Start of Material supplied

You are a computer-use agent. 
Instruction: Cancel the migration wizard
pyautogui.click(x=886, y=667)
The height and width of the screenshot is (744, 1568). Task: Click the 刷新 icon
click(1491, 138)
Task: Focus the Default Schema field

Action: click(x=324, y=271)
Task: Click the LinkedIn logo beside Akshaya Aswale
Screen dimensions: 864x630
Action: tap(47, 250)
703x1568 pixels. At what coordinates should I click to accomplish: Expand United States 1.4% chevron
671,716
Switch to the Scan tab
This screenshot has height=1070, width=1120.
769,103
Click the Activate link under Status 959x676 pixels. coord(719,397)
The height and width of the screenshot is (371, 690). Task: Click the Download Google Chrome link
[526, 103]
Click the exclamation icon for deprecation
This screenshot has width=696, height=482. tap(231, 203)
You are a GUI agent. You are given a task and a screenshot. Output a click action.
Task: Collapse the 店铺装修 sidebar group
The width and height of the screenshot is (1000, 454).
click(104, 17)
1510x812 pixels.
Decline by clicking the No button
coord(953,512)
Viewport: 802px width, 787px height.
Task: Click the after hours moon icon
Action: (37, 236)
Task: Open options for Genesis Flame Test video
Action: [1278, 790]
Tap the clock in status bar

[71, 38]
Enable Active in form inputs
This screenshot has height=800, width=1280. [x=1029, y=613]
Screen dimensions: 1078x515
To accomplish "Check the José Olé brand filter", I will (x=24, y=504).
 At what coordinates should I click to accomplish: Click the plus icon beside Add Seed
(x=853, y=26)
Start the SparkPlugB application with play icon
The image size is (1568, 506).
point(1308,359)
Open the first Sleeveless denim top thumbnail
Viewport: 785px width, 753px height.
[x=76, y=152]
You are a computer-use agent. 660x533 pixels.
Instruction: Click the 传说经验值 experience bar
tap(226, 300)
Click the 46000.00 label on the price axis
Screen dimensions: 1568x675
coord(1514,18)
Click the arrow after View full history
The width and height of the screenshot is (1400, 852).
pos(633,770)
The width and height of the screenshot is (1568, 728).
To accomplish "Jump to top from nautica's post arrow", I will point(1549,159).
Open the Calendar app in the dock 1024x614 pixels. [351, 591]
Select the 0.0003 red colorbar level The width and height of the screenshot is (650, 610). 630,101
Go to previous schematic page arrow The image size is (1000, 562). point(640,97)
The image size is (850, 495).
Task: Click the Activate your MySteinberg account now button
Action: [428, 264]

End of Material supplied

■ **Task**:
Nothing but lines that contain "computer" should appear in the answer. Copy each from the records.

■ **Reply to the task**:
You are a computer-use agent. 
You are a computer-use agent. 660x533 pixels.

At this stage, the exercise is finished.